While Sarah Palin extolled the virtues of "small town America," Obama succeeded by speaking to the 83 percent of Americans now living in metropolitan areas, addressing issues that increasingly cut across urban-suburban borders. As scholars at a recent University of Pennsylvania conference on the New American City pointed out, downtown resurgence has been matched by a growing interdependence of city and suburban economies. Going forward, there is likely to be acute interest in the localized impacts of the new president's policy agenda, from new infrastructure investment to aid for struggling state and local governments. Metro newspapers are uniquely situated to cover such regional issues.
• New media can build personal relationships that boost engagement. Campaign Web sites have been around since the early 1990s, but the Obama campaign did not simply wait for people to come to them. Instead, they built sophisticated databases and used e-mail, text messages and social networking tools to reach out to potential donors, volunteers and voters. At relatively low cost, they were able to build the kind of personal, trusted relationships that newspapers will need to survive in the 21st century.

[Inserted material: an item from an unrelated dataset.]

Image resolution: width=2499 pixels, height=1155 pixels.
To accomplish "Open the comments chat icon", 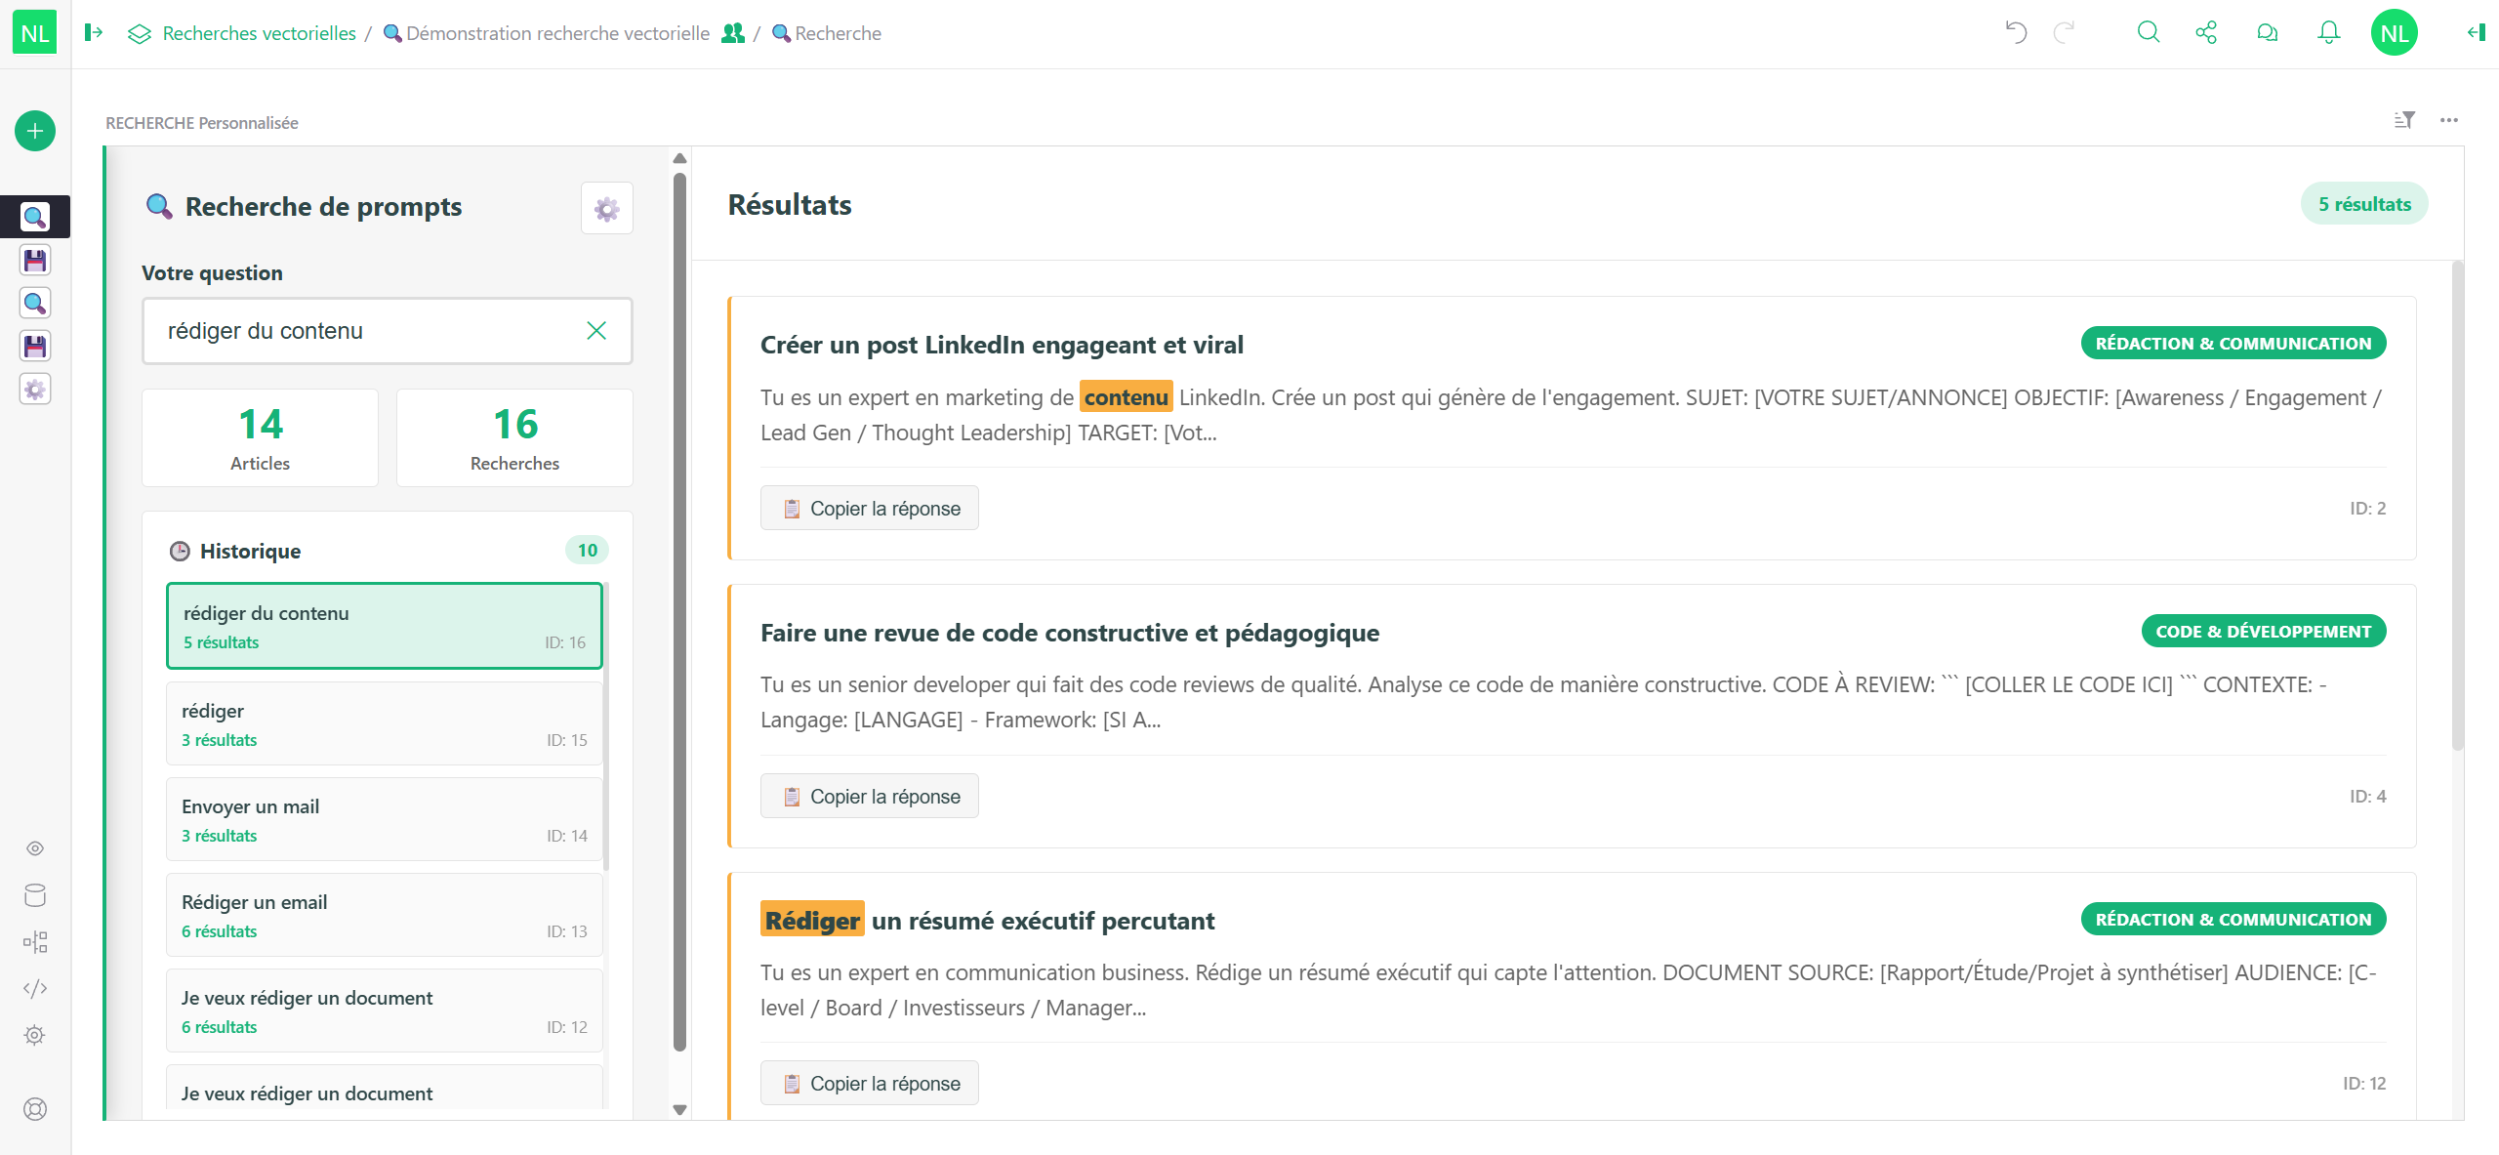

The campaign's new-media outreach was marked by timeliness (witness an e-mail from the president-elect sent minutes after he delivered his acceptance speech) and the extensive use of video (from campaign appearances, ads and debate clips.) Metro newspapers need to fully embrace both techniques: working with their reporters to understand the importance of teaming constantly updated, up-to-the-minute news with video clips posted on their Web sites. Although they have yet to fully realize it, metro newspapers for the first time have the capability to challenge their closest competitors, by becoming, in effect, local TV newscasts with brains.
• Entertainment can be a lure, but not a substitute, for serious ideas. Few viral videos in the 2008 campaign got as much attention as the will.i.am mashup of "Yes, we can," with dozens of performers singing in support of Barack Obama. While the music was a draw, what made the video a success was the use of words from Obama's actual speeches. As newspaper Web sites celebrate features stories for their ability to garner unique visits and increase "site stickiness," they cannot abandon their core mission of communicating local news that matters. The election and the economic crisis have caused Americans to attend to policy issues as never before. Newspapers now need to keep them in the tent.

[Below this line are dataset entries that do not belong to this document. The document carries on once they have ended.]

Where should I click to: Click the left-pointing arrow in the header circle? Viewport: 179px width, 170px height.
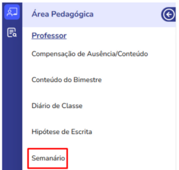click(169, 14)
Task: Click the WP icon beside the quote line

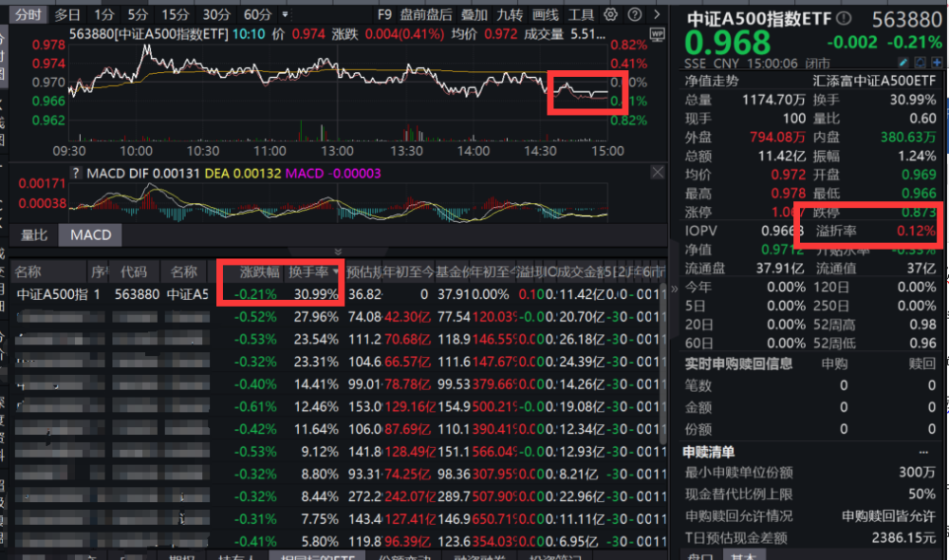Action: coord(657,32)
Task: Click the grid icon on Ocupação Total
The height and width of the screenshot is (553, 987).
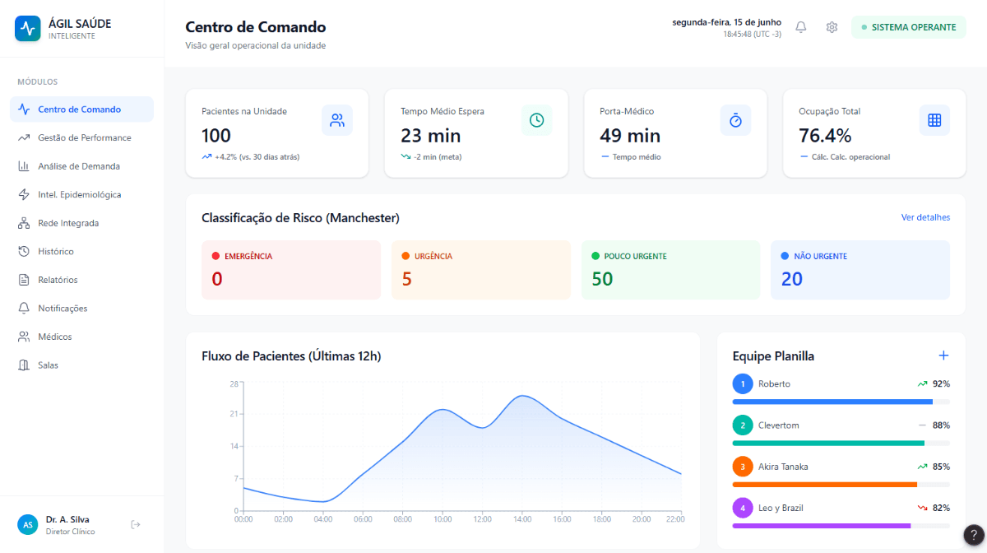Action: pos(934,120)
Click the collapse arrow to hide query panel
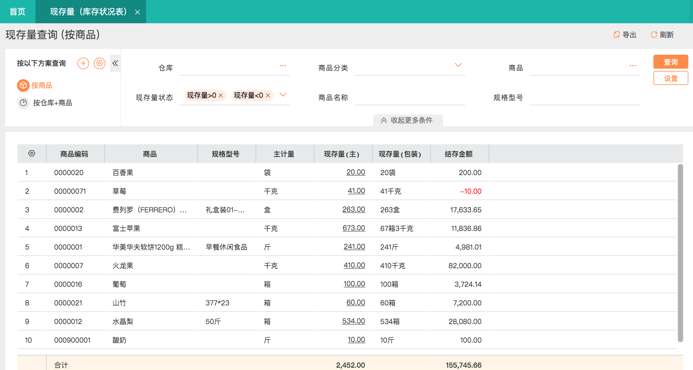Viewport: 693px width, 370px height. click(115, 63)
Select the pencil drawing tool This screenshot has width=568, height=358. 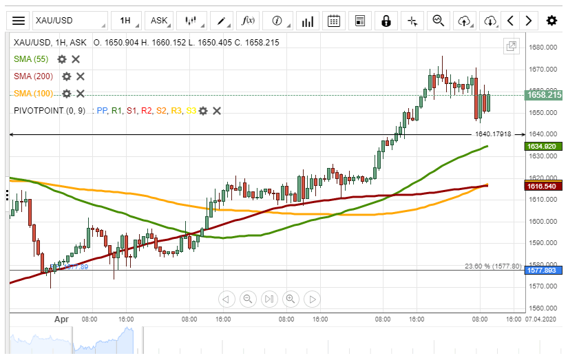[x=222, y=21]
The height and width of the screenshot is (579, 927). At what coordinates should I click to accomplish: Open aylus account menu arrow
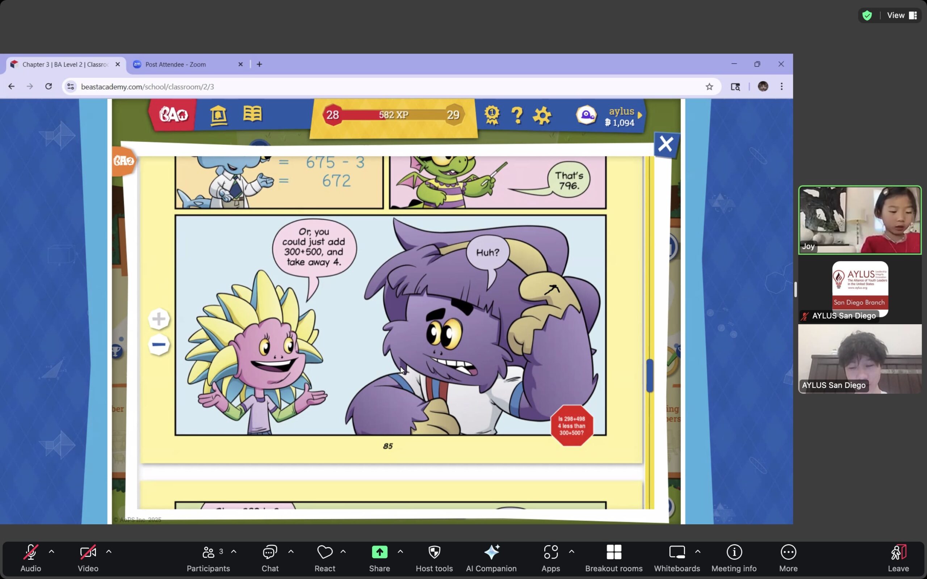(640, 115)
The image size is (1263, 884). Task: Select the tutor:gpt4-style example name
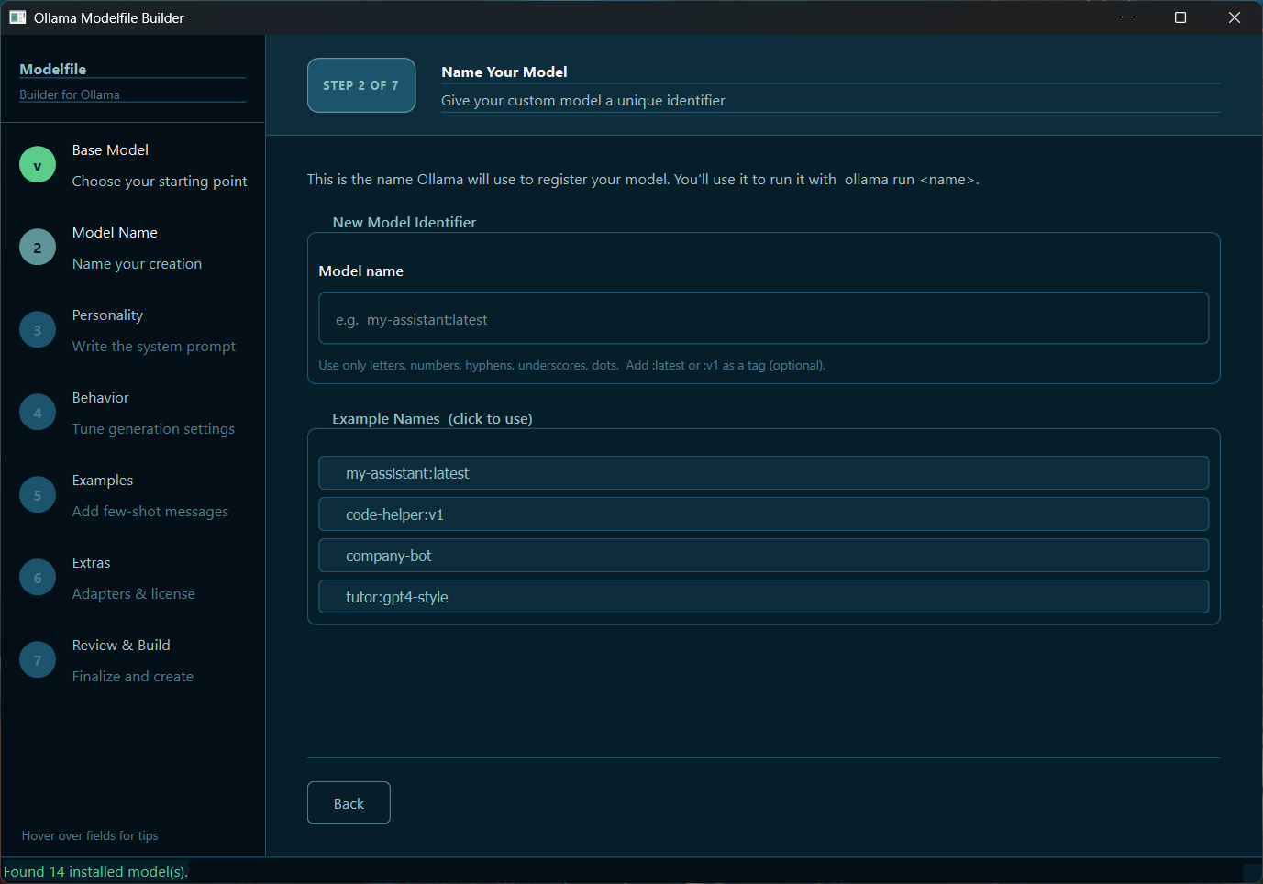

• Revenue can be raised from the little guys as well as the big guys. The Obama campaign surprised many jaded political observers by raising an eye-popping amount of money online from small donors. Metro newspapers, looking to boost online advertising revenue to replace classifieds fleeing for craigslist and the disappearing department store display ads, have tended to overlook smaller local advertisers. Many continue to try to bundle ads for their print product with online targets, pricing out the little guy. There is no reason why local online advertising cannot be expanded by new approaches that target smaller sources in new ways, to capture more of a growing local online advertising buy.
• Volunteers can further your mission. A final lesson of Election 2008 is that the efforts of a highly-skilled paid staff can be enhanced with the help of eager volunteers. Cash-strapped metropolitan newspapers need to be more creative in forging strategic partnerships to generate local news content, enabling them to pursue the kind of watchdog journalism that requires professionals. This strategy should include everything from linking to suburban bloggers and other hyperlocal citizen-generated content to encouraging local foundations and universities to produce compelling research on the city and the region that might serve as source material for time-pressed reporters.
In the midst of an industry-wide restructuring made ever more difficult by a deepening recession, newspapers might just benefit from a little more belief that yes, they still can.